練習問題 A: トヨタ自動車に関する記事で、見出し「■「3代目のボンボン」をネタにできる豊田社長の人柄」に続く本文から、かぎかっこ「」で囲まれた語句をすべて、出てくる順に書き出しなさい。
練習問題 B: トヨタ自動車に関する記事を、最後の文の後から書き継ぎなさい。

文書抜粋:
···

プレジデントオンライン / 2018年5月22日 9時15分

CES2018で自動運転機能を備えた商用電気自動車(EV)のコンセプト車「eパレット・コンセプト」を披露するトヨタ自動車の豊田章男社長(写真=時事通信フォト)

過去最高益と絶好調のトヨタ自動車。しかし「完全自動運転」など次世代自動車の対応は遅れているともいわれます。トヨタは本当に勝ち残れるのか。立教大学ビジネススクールの田中道昭教授は「トヨタには世界最高と評価される経営モデルがある。テスラが量産化で苦しんでいるように、その座を脅かすのは容易なことではない」といいます――。(第5回)

※本稿は、田中道昭『2022年の次世代自動車産業 異業種戦争の攻防と日本の活路』(PHPビジネス新書)の第10章「トヨタとソフトバンクから占う日本勢の勝算」(全53ページ)の一部を再編集したものです。

■「3代目のボンボン」をネタにできる豊田社長の人柄

トヨタ自動車はいま、どのようなポジションにあると見るべきなのでしょう。トヨタがCES2018において発表した「モビリティ・カンパニー宣言」を分析すると、「現状、次世代自動車への対応において、競合とはかなりの差があるように見える」という結論が導き出されます。しかし、それでもなお、トヨタは勝ち残る。私はそう考えています。

第一の理由は、トヨタを率いる豊田章男社長の、危機感の高さです。

自称「カーキチ」、現役のレーシングドライバーでもある彼が社長に就任したのは2009年、52歳のときです。リーマンショックによる大打撃からの復活、そしてさらなる経営強化のため、組織の変革に積極的に取り組んできました。しかしそれも、従来の自動車産業の枠内での話。ここにきてにわかに、次世代自動車への対応に向け、危機感を募らせています。

「私は豊田家出身の3代目社長ですが、世間では、3代目は苦労を知らない、3代目は会社をつぶすと言われています。そうならないようにしたいと思っています」

CES2018のスピーチで豊田社長が口にした言葉ですが、これはあながちジョークとは言えない、本心を多分に含んだものだと私は見ます。同時に「3代目のボンボン」であることをネタにするところに豊かな人間性と頼もしさを感じるのです。

···

提供エントリ:
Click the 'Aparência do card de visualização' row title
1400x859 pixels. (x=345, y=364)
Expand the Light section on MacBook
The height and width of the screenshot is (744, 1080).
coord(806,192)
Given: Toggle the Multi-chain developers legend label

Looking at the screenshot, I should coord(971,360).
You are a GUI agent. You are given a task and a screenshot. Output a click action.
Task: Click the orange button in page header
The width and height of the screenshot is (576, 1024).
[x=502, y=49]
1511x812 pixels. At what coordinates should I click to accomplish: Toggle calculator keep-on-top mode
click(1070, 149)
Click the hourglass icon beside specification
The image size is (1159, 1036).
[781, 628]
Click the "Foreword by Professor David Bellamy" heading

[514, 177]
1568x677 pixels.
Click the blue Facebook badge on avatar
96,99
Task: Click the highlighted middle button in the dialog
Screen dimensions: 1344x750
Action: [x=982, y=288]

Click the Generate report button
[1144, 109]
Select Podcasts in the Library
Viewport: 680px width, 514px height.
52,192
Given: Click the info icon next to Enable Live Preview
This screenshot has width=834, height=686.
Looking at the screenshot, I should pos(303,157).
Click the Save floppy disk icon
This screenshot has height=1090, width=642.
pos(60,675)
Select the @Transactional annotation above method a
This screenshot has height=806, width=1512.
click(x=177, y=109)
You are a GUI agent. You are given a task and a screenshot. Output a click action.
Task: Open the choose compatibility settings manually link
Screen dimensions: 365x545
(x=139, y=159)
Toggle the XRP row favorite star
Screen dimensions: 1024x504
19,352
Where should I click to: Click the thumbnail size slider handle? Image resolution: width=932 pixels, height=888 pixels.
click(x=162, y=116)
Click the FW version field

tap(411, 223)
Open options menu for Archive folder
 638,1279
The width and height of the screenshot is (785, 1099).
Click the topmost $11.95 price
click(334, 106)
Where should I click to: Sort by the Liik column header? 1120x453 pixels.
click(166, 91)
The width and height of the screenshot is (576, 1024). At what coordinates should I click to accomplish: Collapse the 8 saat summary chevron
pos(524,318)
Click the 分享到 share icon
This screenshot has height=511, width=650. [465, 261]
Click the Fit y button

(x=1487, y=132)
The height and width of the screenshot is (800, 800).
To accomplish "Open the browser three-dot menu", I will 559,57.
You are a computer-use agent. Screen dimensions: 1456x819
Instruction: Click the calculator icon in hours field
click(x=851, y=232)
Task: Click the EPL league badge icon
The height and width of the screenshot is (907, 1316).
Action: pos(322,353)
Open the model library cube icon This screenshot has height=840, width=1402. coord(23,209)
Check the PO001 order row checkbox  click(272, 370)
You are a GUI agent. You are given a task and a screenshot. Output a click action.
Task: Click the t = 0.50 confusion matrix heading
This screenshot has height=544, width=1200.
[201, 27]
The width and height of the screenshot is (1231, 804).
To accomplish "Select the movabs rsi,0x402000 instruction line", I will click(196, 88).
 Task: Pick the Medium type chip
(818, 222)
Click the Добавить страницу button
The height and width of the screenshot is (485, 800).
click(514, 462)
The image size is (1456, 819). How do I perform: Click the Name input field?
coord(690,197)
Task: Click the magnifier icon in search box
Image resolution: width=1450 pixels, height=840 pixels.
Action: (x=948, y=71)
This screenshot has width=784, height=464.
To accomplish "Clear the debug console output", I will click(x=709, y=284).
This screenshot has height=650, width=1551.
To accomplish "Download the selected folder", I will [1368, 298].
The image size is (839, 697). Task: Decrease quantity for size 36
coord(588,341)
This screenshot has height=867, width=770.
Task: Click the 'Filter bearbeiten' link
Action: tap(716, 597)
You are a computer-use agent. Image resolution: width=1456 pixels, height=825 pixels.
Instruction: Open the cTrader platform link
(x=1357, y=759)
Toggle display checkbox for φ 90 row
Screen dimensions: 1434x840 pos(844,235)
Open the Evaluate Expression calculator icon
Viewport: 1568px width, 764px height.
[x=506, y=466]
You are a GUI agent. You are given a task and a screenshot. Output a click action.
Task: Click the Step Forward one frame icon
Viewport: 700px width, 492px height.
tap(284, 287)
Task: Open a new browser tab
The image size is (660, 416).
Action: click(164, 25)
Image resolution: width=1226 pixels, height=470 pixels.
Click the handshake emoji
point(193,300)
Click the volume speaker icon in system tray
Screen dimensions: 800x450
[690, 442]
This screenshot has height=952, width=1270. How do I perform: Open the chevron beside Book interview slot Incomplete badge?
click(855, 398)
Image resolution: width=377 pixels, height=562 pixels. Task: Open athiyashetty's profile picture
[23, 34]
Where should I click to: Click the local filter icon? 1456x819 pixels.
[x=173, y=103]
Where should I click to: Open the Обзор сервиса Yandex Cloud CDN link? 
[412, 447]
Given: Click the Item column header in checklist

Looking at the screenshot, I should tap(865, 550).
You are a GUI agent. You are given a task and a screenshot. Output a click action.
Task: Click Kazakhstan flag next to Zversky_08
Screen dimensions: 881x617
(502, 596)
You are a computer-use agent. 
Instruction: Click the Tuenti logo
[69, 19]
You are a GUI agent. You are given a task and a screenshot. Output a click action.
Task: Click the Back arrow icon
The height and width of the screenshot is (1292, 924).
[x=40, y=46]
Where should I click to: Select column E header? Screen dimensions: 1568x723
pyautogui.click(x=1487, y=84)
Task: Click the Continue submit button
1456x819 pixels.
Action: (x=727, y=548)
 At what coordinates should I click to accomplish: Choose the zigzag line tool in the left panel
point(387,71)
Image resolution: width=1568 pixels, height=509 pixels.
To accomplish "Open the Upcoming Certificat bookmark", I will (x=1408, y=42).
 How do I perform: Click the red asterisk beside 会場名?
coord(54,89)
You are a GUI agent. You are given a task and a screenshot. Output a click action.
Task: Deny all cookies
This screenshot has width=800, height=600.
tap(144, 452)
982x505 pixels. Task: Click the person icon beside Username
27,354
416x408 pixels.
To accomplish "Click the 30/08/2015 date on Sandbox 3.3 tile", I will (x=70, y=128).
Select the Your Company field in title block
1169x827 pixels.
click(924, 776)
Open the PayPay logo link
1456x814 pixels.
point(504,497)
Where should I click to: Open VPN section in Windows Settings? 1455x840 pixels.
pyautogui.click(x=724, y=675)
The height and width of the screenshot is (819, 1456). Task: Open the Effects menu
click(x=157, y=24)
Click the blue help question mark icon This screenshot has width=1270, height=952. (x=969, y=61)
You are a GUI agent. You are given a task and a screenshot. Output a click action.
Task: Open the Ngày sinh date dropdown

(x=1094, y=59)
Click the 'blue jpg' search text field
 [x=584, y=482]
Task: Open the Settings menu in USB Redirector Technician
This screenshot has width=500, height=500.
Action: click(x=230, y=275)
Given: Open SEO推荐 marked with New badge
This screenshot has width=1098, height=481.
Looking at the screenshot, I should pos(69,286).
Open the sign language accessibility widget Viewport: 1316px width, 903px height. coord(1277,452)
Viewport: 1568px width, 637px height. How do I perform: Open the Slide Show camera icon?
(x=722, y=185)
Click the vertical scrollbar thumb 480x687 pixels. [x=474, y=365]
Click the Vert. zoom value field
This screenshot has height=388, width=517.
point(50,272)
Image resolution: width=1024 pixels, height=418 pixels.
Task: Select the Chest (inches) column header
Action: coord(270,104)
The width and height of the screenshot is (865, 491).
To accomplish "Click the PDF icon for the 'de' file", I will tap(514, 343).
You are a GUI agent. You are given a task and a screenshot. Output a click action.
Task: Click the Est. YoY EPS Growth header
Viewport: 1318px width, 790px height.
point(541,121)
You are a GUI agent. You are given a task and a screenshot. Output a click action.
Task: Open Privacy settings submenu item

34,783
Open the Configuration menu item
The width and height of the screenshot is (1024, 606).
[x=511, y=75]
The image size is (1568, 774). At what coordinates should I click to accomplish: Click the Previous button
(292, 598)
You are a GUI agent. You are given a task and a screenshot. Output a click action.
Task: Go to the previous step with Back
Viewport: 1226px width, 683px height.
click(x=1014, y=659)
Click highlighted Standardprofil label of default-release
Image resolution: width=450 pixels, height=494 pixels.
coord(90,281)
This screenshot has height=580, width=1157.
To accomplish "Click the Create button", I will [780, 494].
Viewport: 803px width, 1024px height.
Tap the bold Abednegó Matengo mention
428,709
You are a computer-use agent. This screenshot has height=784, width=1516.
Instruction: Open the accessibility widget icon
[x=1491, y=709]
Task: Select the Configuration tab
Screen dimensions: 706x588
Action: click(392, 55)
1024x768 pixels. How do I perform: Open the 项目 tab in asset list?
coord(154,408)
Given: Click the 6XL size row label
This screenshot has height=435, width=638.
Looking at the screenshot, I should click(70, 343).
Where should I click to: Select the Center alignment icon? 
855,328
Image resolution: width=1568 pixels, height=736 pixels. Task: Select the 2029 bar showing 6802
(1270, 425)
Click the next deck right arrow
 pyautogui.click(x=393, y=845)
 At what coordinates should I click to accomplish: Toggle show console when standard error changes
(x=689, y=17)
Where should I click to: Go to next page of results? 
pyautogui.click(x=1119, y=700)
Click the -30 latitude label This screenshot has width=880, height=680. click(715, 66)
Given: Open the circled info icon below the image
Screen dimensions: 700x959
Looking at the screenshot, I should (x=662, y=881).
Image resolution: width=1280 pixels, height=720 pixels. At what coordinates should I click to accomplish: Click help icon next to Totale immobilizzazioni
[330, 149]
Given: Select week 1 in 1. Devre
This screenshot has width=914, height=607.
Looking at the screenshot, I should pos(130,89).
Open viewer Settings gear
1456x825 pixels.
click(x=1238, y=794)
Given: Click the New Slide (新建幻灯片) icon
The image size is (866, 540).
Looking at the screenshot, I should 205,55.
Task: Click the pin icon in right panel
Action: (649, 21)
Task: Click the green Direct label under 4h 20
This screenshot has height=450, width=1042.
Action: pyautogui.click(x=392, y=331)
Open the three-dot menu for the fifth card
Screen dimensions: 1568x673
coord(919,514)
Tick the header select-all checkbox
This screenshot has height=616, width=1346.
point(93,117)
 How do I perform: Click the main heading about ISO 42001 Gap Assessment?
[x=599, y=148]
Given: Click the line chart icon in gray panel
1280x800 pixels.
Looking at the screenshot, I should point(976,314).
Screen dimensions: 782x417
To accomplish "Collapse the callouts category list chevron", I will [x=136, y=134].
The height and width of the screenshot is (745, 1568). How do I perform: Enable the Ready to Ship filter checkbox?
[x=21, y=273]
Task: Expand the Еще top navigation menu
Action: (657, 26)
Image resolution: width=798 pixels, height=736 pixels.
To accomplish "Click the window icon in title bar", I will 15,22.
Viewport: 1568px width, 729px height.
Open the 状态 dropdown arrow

···

解答 A:
1. モビリティ・カンパニー宣言
2. 現状、次世代自動車への対応において、競合とはかなりの差があるように見える
3. カーキチ
4. 私は豊田家出身の3代目社長ですが、世間では、3代目は苦労を知らない、3代目は会社をつぶすと言われています。そうならないようにしたいと思っています
5. 3代目のボンボン

解答 B:
現在の日本企業では珍しく、経営者のセルフブランディングがコーポレートブランディングにもなっている好事例。これだけの大会社の経営者がボケ役として振る舞うというのは、なかなかできることではありません。

■「勝ち残りではなく生き残り」という言葉の意味

豊田社長の危機感は、メガテック企業の競争優位の源泉を正確に理解しているためでもあるのでしょう。2017年のアニュアルレポートから豊田社長の発言を引用します。

「いま、私たちの前には新しいライバルが登場しております。彼らに共通するのは、『世の中をもっと良くしたい』というベンチャー精神です。かつての私たちがそうであったように、どの業態が『未来のモビリティ』を生み出すのか、それは、誰にも分からないと思います。ただ、間違いなく言えるのは、次のモビリティを担うのは、『世の中をもっと良くしたい』という情熱にまさる者だということです」

ここでいう「世の中をもっと良くしたい」という精神は、コトラーが提唱した「マーケティング3・0」そのものです。多くの社会課題が叫ばれる現代においては、個人のニーズを満たす製品やサービスではなく、世界をより良い場所にすることが企業の存在意義となります。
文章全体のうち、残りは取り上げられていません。